### [What needs to be done]
Only lines that contain the word "grid" belong in the answer; copy them from the records below.

### [Available data]
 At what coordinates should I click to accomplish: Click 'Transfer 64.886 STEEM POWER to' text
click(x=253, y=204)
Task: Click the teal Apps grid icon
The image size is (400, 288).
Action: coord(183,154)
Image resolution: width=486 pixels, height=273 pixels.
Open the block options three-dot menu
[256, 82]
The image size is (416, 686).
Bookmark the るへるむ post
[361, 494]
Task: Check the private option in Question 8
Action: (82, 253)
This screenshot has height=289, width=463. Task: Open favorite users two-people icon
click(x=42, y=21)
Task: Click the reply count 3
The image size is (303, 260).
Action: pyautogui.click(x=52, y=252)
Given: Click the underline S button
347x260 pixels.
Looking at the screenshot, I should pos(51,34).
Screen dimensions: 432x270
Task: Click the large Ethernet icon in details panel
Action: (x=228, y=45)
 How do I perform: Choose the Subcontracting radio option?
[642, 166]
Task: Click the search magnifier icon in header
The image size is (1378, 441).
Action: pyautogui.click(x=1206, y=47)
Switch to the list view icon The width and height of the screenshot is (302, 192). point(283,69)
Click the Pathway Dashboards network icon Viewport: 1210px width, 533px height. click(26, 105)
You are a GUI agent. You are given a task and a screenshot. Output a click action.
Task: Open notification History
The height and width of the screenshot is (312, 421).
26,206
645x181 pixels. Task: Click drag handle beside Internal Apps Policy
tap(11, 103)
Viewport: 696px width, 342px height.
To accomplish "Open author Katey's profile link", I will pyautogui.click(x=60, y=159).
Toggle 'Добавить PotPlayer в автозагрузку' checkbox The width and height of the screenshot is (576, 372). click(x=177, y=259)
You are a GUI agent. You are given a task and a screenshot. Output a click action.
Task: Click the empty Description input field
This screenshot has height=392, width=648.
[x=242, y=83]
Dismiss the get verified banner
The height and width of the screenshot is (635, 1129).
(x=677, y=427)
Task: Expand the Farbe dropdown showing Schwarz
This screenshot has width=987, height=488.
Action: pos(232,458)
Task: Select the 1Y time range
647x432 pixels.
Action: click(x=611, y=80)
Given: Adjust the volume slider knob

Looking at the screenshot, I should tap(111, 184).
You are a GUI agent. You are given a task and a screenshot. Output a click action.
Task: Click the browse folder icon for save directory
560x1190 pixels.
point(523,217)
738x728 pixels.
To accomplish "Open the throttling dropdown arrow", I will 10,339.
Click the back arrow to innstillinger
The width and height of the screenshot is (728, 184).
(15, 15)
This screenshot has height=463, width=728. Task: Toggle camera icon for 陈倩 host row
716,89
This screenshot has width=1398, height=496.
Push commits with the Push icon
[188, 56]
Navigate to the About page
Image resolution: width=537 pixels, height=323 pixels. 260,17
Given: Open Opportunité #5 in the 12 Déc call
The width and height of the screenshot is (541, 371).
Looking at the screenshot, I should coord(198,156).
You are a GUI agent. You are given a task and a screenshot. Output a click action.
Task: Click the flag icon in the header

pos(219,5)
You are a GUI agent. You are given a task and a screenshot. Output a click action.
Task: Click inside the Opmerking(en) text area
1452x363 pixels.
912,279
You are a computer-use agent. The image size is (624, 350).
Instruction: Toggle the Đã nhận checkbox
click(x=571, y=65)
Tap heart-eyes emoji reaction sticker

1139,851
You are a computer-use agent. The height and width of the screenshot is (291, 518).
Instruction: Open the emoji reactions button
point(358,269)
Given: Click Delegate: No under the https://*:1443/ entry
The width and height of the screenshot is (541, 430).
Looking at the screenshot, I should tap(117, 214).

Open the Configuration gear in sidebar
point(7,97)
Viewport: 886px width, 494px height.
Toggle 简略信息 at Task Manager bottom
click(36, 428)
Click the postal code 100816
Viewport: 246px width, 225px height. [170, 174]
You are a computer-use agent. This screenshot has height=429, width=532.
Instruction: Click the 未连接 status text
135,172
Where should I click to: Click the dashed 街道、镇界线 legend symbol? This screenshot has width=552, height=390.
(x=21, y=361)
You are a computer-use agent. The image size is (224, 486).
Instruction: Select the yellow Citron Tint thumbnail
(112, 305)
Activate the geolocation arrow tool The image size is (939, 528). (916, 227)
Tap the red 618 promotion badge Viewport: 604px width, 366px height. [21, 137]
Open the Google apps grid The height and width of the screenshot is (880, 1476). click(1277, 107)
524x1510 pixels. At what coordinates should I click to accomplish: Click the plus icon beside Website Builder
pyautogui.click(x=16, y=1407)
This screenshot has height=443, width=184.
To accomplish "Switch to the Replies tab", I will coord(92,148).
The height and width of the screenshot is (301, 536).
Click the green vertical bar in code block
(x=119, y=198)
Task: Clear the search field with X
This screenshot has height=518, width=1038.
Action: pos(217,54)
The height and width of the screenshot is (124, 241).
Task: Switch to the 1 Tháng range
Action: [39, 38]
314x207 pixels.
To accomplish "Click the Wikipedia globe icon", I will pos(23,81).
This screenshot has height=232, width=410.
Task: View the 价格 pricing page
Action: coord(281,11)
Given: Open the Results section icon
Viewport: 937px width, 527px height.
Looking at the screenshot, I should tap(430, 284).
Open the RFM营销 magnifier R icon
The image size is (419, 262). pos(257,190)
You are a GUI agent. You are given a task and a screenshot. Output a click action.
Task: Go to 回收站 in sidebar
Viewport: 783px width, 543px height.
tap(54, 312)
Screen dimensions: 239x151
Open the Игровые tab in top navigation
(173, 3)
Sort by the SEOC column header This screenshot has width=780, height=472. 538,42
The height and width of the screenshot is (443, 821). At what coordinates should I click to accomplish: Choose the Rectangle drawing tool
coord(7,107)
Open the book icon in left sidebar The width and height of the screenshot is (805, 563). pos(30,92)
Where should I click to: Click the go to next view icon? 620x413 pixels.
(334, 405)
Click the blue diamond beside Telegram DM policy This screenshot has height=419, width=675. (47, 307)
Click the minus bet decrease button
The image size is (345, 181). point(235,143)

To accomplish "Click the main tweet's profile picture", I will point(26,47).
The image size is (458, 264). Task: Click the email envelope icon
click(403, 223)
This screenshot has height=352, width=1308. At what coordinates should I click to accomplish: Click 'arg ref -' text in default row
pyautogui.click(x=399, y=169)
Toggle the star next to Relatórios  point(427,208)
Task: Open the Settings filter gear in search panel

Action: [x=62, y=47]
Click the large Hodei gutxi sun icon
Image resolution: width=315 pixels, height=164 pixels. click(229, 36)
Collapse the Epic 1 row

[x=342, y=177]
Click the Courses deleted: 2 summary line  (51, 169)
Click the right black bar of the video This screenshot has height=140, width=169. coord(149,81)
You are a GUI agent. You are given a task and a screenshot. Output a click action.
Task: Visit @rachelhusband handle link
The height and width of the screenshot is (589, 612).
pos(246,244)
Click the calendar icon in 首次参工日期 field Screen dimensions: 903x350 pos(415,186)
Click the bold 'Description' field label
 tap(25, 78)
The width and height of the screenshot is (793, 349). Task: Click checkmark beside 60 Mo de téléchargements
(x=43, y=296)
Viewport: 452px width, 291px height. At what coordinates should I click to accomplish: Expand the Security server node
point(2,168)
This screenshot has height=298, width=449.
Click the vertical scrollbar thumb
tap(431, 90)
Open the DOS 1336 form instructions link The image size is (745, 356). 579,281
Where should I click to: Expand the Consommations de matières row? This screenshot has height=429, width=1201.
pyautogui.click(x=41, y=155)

### [Exercise response]
Task: Click the teal Apps grid icon
Open the Google apps grid The height and width of the screenshot is (880, 1476). click(1277, 107)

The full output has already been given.